Your objective:
Copy the data below. Keep every line exactly as it is.

--- START ---

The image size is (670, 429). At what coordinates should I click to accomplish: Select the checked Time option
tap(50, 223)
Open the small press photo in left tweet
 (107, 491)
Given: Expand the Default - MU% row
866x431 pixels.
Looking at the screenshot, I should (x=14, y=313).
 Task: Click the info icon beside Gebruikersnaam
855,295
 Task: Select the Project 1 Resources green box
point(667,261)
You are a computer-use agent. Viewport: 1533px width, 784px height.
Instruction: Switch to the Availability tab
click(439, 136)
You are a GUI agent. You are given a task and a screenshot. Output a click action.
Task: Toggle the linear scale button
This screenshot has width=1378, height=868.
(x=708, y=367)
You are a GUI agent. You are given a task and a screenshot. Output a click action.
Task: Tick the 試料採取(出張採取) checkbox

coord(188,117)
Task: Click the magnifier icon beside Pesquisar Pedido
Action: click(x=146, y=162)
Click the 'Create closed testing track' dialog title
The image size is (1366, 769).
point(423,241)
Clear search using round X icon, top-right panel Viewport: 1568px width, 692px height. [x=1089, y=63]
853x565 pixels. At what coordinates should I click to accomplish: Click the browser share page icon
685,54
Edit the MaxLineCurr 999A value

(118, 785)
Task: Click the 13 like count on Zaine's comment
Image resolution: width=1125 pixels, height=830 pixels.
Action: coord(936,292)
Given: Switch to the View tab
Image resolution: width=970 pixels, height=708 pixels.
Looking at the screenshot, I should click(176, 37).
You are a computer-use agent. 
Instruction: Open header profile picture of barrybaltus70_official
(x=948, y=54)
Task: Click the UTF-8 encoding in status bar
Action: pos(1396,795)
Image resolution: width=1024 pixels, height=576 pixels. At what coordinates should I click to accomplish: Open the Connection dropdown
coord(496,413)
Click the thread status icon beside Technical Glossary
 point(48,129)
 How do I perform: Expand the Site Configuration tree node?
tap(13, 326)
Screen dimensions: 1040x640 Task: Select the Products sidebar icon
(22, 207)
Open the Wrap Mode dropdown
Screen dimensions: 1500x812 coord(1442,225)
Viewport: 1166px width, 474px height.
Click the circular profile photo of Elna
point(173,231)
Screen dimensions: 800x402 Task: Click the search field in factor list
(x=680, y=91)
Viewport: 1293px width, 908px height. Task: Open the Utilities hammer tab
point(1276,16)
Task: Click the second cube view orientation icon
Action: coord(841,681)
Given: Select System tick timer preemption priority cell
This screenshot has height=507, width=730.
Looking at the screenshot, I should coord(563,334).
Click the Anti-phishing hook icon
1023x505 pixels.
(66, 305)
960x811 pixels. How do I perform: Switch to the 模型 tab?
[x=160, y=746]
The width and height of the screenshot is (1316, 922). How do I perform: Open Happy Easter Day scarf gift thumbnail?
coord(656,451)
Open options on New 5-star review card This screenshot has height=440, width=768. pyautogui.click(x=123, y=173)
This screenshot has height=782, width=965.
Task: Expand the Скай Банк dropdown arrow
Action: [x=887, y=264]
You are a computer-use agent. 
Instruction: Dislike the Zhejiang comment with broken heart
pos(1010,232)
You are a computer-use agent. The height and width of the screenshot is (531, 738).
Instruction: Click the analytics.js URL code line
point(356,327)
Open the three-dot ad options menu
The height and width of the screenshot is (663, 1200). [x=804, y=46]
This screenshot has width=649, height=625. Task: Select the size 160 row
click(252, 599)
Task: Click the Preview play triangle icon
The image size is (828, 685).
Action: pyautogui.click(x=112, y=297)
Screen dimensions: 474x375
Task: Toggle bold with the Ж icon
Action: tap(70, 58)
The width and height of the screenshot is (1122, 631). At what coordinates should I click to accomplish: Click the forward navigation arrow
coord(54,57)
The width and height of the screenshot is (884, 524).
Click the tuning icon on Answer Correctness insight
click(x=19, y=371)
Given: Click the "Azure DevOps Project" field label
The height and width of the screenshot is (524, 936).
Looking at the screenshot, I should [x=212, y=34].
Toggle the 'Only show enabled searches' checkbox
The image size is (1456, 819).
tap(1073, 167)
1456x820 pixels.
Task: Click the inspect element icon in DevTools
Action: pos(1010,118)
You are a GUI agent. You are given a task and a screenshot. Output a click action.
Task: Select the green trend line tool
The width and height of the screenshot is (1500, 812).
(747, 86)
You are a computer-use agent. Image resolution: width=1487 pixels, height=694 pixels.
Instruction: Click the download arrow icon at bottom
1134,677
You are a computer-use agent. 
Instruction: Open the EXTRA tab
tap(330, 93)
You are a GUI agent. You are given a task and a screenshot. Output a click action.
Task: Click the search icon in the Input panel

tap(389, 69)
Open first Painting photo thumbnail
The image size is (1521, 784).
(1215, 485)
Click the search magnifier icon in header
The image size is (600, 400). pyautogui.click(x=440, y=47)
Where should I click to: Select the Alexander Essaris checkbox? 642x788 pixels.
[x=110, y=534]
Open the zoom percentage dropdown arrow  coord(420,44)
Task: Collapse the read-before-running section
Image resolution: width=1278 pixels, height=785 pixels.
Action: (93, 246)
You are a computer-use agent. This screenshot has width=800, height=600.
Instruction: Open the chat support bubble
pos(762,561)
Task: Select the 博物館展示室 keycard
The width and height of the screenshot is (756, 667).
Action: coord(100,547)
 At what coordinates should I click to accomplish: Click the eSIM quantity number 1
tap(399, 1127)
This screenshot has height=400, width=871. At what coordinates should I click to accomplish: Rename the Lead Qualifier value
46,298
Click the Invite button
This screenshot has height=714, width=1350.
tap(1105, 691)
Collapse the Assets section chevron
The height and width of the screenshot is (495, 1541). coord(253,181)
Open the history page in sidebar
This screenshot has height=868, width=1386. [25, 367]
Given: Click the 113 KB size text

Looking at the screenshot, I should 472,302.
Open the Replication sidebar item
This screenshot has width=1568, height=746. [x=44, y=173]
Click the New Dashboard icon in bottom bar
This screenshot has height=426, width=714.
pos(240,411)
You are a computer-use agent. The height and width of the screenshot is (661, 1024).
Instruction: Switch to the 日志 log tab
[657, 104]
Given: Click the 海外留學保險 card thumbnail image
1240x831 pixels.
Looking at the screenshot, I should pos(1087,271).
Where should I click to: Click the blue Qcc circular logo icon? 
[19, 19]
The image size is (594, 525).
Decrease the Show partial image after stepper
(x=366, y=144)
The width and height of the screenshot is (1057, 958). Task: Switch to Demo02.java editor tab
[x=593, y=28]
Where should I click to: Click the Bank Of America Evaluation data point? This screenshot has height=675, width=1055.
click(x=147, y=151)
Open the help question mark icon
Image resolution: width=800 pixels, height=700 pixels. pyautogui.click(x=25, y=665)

--- END ---

Answer area:
The image size is (670, 429). At what coordinates should I click to accomplish: Select the checked Time option
tap(50, 223)
Open the small press photo in left tweet
 (107, 491)
Given: Expand the Default - MU% row
866x431 pixels.
Looking at the screenshot, I should (x=14, y=313).
 Task: Click the info icon beside Gebruikersnaam
855,295
 Task: Select the Project 1 Resources green box
point(667,261)
You are a computer-use agent. Viewport: 1533px width, 784px height.
Instruction: Switch to the Availability tab
click(439, 136)
You are a GUI agent. You are given a task and a screenshot. Output a click action.
Task: Toggle the linear scale button
This screenshot has width=1378, height=868.
(x=708, y=367)
You are a GUI agent. You are given a task and a screenshot. Output a click action.
Task: Tick the 試料採取(出張採取) checkbox

coord(188,117)
Task: Click the magnifier icon beside Pesquisar Pedido
Action: click(x=146, y=162)
Click the 'Create closed testing track' dialog title
The image size is (1366, 769).
point(423,241)
Clear search using round X icon, top-right panel Viewport: 1568px width, 692px height. [x=1089, y=63]
853x565 pixels. At what coordinates should I click to accomplish: Click the browser share page icon
685,54
Edit the MaxLineCurr 999A value

(118, 785)
Task: Click the 13 like count on Zaine's comment
Image resolution: width=1125 pixels, height=830 pixels.
Action: coord(936,292)
Given: Switch to the View tab
Image resolution: width=970 pixels, height=708 pixels.
Looking at the screenshot, I should click(176, 37).
You are a computer-use agent. 
Instruction: Open header profile picture of barrybaltus70_official
(x=948, y=54)
Task: Click the UTF-8 encoding in status bar
Action: pos(1396,795)
Image resolution: width=1024 pixels, height=576 pixels. At what coordinates should I click to accomplish: Open the Connection dropdown
coord(496,413)
Click the thread status icon beside Technical Glossary
 point(48,129)
 How do I perform: Expand the Site Configuration tree node?
tap(13, 326)
Screen dimensions: 1040x640 Task: Select the Products sidebar icon
(22, 207)
Open the Wrap Mode dropdown
Screen dimensions: 1500x812 coord(1442,225)
Viewport: 1166px width, 474px height.
Click the circular profile photo of Elna
point(173,231)
Screen dimensions: 800x402 Task: Click the search field in factor list
(x=680, y=91)
Viewport: 1293px width, 908px height. Task: Open the Utilities hammer tab
point(1276,16)
Task: Click the second cube view orientation icon
Action: coord(841,681)
Given: Select System tick timer preemption priority cell
This screenshot has height=507, width=730.
Looking at the screenshot, I should coord(563,334).
Click the Anti-phishing hook icon
1023x505 pixels.
(66, 305)
960x811 pixels. How do I perform: Switch to the 模型 tab?
[x=160, y=746]
The width and height of the screenshot is (1316, 922). How do I perform: Open Happy Easter Day scarf gift thumbnail?
coord(656,451)
Open options on New 5-star review card This screenshot has height=440, width=768. pyautogui.click(x=123, y=173)
This screenshot has height=782, width=965.
Task: Expand the Скай Банк dropdown arrow
Action: [x=887, y=264]
You are a computer-use agent. 
Instruction: Dislike the Zhejiang comment with broken heart
pos(1010,232)
You are a computer-use agent. The height and width of the screenshot is (531, 738).
Instruction: Click the analytics.js URL code line
point(356,327)
Open the three-dot ad options menu
The height and width of the screenshot is (663, 1200). [x=804, y=46]
This screenshot has width=649, height=625. Task: Select the size 160 row
click(252, 599)
Task: Click the Preview play triangle icon
The image size is (828, 685).
Action: pyautogui.click(x=112, y=297)
Screen dimensions: 474x375
Task: Toggle bold with the Ж icon
Action: tap(70, 58)
The width and height of the screenshot is (1122, 631). At what coordinates should I click to accomplish: Click the forward navigation arrow
coord(54,57)
The width and height of the screenshot is (884, 524).
Click the tuning icon on Answer Correctness insight
click(x=19, y=371)
Given: Click the "Azure DevOps Project" field label
The height and width of the screenshot is (524, 936).
Looking at the screenshot, I should [x=212, y=34].
Toggle the 'Only show enabled searches' checkbox
The image size is (1456, 819).
tap(1073, 167)
1456x820 pixels.
Task: Click the inspect element icon in DevTools
Action: pos(1010,118)
You are a GUI agent. You are given a task and a screenshot. Output a click action.
Task: Select the green trend line tool
The width and height of the screenshot is (1500, 812).
(747, 86)
You are a computer-use agent. Image resolution: width=1487 pixels, height=694 pixels.
Instruction: Click the download arrow icon at bottom
1134,677
You are a computer-use agent. 
Instruction: Open the EXTRA tab
tap(330, 93)
You are a GUI agent. You are given a task and a screenshot. Output a click action.
Task: Click the search icon in the Input panel

tap(389, 69)
Open first Painting photo thumbnail
The image size is (1521, 784).
(1215, 485)
Click the search magnifier icon in header
The image size is (600, 400). pyautogui.click(x=440, y=47)
Where should I click to: Select the Alexander Essaris checkbox? 642x788 pixels.
[x=110, y=534]
Open the zoom percentage dropdown arrow  coord(420,44)
Task: Collapse the read-before-running section
Image resolution: width=1278 pixels, height=785 pixels.
Action: (93, 246)
You are a computer-use agent. This screenshot has width=800, height=600.
Instruction: Open the chat support bubble
pos(762,561)
Task: Select the 博物館展示室 keycard
The width and height of the screenshot is (756, 667).
Action: coord(100,547)
 At what coordinates should I click to accomplish: Click the eSIM quantity number 1
tap(399, 1127)
This screenshot has height=400, width=871. At what coordinates should I click to accomplish: Rename the Lead Qualifier value
46,298
Click the Invite button
This screenshot has height=714, width=1350.
tap(1105, 691)
Collapse the Assets section chevron
The height and width of the screenshot is (495, 1541). coord(253,181)
Open the history page in sidebar
This screenshot has height=868, width=1386. [25, 367]
Given: Click the 113 KB size text

Looking at the screenshot, I should 472,302.
Open the Replication sidebar item
This screenshot has width=1568, height=746. [x=44, y=173]
Click the New Dashboard icon in bottom bar
This screenshot has height=426, width=714.
pos(240,411)
You are a computer-use agent. The height and width of the screenshot is (661, 1024).
Instruction: Switch to the 日志 log tab
[657, 104]
Given: Click the 海外留學保險 card thumbnail image
1240x831 pixels.
Looking at the screenshot, I should pos(1087,271).
Where should I click to: Click the blue Qcc circular logo icon? 
[19, 19]
The image size is (594, 525).
Decrease the Show partial image after stepper
(x=366, y=144)
The width and height of the screenshot is (1057, 958). Task: Switch to Demo02.java editor tab
[x=593, y=28]
Where should I click to: Click the Bank Of America Evaluation data point? This screenshot has height=675, width=1055.
click(x=147, y=151)
Open the help question mark icon
Image resolution: width=800 pixels, height=700 pixels. pyautogui.click(x=25, y=665)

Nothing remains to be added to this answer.